What you will do: Every line between the top of the data below and the line with "has width=855, height=534.", both ends included, must be retyped exactly.

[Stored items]
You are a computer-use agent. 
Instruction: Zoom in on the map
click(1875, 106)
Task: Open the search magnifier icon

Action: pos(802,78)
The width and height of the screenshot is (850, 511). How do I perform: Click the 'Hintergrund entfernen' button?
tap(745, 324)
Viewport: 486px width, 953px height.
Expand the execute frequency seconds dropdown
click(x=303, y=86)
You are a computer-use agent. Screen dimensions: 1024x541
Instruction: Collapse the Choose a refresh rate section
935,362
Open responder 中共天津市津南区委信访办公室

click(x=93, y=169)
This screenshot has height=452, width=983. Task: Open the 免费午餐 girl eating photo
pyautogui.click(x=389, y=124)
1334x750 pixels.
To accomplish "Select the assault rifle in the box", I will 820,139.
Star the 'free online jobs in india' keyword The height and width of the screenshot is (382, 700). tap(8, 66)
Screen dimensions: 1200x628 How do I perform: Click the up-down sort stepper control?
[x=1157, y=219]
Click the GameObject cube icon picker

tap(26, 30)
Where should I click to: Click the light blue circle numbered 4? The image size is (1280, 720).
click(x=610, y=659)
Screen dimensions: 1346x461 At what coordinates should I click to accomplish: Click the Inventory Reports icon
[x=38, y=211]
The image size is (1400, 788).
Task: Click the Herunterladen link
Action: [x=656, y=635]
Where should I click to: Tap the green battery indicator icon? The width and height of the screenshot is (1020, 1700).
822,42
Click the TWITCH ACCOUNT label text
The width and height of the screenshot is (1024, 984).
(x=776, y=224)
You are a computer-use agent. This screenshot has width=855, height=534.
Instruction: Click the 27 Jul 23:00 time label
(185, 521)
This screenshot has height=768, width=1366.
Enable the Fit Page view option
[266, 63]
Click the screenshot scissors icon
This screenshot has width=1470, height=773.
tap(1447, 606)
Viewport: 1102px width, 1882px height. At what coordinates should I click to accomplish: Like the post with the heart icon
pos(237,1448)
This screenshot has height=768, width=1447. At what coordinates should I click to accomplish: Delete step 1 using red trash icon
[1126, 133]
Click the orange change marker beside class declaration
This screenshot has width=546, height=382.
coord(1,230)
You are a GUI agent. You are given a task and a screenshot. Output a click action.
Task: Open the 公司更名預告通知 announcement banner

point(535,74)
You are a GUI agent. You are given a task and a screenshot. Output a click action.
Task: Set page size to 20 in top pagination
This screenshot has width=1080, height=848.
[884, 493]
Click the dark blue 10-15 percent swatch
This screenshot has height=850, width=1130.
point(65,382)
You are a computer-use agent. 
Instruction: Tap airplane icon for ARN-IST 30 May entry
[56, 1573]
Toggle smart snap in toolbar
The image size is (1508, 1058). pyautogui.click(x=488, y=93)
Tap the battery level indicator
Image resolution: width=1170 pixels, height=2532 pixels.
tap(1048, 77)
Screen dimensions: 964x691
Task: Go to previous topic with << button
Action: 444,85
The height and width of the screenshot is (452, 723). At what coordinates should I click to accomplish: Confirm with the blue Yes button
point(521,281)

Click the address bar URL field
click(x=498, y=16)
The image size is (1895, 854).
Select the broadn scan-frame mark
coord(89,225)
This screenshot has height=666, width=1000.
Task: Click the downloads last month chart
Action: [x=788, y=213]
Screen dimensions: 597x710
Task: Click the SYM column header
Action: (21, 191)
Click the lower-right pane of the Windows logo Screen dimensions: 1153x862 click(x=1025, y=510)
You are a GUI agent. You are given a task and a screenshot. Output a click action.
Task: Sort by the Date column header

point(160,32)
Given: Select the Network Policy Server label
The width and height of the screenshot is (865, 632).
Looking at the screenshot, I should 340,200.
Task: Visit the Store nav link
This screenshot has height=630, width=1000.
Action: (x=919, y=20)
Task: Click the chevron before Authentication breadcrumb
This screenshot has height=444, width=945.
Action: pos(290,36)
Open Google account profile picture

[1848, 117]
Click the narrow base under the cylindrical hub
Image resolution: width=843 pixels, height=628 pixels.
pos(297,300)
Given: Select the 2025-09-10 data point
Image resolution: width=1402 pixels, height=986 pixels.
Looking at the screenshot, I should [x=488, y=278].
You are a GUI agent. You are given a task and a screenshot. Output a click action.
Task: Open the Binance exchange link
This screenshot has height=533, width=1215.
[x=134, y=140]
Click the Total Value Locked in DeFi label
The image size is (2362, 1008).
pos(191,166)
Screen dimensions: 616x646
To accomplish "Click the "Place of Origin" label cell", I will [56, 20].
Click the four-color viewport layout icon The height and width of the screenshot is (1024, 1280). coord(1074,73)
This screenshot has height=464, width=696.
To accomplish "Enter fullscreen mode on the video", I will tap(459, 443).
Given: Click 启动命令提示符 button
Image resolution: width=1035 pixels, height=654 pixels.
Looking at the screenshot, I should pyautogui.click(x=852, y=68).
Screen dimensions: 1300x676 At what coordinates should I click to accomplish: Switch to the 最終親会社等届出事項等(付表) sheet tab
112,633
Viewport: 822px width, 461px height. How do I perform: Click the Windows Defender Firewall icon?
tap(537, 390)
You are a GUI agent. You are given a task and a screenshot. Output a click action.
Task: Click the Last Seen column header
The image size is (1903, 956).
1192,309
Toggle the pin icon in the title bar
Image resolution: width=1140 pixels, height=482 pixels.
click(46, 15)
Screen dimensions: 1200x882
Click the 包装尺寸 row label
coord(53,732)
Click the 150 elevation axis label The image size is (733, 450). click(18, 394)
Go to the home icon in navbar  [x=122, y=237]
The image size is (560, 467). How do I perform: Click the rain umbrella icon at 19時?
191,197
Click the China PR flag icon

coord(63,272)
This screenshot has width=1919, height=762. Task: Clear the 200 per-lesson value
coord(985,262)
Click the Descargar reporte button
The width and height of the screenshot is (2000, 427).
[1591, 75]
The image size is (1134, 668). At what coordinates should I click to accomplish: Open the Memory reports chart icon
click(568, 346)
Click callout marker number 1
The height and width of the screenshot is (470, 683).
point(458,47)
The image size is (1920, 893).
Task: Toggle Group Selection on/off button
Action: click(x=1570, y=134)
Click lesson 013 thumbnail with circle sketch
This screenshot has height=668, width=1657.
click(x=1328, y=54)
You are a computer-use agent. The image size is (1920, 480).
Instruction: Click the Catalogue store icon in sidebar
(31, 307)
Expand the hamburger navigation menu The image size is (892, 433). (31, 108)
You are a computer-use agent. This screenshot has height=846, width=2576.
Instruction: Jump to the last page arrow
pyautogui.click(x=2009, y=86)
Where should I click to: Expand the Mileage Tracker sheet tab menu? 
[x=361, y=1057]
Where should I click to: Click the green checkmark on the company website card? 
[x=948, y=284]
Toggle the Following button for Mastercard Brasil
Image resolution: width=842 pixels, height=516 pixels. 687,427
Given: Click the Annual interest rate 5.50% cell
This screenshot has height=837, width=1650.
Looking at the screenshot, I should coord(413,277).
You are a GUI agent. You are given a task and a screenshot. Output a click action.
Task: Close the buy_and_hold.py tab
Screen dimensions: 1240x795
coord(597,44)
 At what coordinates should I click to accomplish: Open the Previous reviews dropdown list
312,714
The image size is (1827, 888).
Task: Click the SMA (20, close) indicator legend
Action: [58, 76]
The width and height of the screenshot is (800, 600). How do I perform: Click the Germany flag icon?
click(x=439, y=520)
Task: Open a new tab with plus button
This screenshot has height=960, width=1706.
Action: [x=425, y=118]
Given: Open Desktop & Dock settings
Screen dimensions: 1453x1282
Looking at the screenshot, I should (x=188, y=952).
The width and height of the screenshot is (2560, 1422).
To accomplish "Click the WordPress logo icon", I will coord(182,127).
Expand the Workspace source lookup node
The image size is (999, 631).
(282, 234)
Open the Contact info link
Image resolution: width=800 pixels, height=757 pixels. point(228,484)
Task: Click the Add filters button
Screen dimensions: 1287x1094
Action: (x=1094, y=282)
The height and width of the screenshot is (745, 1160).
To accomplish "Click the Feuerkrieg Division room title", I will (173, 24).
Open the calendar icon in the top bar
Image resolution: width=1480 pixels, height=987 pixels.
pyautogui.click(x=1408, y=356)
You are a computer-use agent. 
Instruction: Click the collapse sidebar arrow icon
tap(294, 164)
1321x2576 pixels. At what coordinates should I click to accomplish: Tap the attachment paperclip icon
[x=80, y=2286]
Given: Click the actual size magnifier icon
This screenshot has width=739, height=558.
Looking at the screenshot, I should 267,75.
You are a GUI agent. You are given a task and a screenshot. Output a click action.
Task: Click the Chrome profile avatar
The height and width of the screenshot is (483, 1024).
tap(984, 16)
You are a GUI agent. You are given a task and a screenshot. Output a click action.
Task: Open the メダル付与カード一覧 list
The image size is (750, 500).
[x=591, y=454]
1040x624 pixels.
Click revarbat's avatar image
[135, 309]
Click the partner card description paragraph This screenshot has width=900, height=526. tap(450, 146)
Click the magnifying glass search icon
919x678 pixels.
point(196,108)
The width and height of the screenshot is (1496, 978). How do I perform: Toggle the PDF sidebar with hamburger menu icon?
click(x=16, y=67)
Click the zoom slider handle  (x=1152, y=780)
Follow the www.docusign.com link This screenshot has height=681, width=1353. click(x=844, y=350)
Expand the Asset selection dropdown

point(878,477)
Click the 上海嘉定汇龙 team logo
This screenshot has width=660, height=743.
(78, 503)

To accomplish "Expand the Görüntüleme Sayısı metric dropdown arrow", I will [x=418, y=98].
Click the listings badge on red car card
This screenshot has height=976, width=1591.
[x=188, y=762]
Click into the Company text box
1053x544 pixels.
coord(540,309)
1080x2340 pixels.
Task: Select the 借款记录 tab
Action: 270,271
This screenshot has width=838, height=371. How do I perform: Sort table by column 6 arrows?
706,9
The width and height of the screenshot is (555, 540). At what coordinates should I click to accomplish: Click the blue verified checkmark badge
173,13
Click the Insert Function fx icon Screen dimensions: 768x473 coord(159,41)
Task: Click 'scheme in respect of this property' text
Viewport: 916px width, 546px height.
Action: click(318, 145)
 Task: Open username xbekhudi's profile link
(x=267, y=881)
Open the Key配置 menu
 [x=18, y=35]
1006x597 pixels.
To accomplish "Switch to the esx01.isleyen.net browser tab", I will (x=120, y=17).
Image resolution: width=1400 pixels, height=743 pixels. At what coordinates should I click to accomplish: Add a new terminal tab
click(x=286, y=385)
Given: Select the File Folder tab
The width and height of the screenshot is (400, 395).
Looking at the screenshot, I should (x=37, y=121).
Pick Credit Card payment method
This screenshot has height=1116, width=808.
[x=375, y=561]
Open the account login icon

Expected answer:
You are a computer-use agent. 
Instruction: Zoom in on the map
click(1875, 106)
Task: Open the search magnifier icon

Action: pos(802,78)
The width and height of the screenshot is (850, 511). How do I perform: Click the 'Hintergrund entfernen' button?
tap(745, 324)
Viewport: 486px width, 953px height.
Expand the execute frequency seconds dropdown
click(x=303, y=86)
You are a computer-use agent. Screen dimensions: 1024x541
Instruction: Collapse the Choose a refresh rate section
935,362
Open responder 中共天津市津南区委信访办公室

click(x=93, y=169)
This screenshot has height=452, width=983. Task: Open the 免费午餐 girl eating photo
pyautogui.click(x=389, y=124)
1334x750 pixels.
To accomplish "Select the assault rifle in the box", I will 820,139.
Star the 'free online jobs in india' keyword The height and width of the screenshot is (382, 700). tap(8, 66)
Screen dimensions: 1200x628 How do I perform: Click the up-down sort stepper control?
[x=1157, y=219]
Click the GameObject cube icon picker

tap(26, 30)
Where should I click to: Click the light blue circle numbered 4? The image size is (1280, 720).
click(x=610, y=659)
Screen dimensions: 1346x461 At what coordinates should I click to accomplish: Click the Inventory Reports icon
[x=38, y=211]
The image size is (1400, 788).
Task: Click the Herunterladen link
Action: [x=656, y=635]
Where should I click to: Tap the green battery indicator icon? The width and height of the screenshot is (1020, 1700).
822,42
Click the TWITCH ACCOUNT label text
The width and height of the screenshot is (1024, 984).
(x=776, y=224)
You are a computer-use agent. This screenshot has width=855, height=534.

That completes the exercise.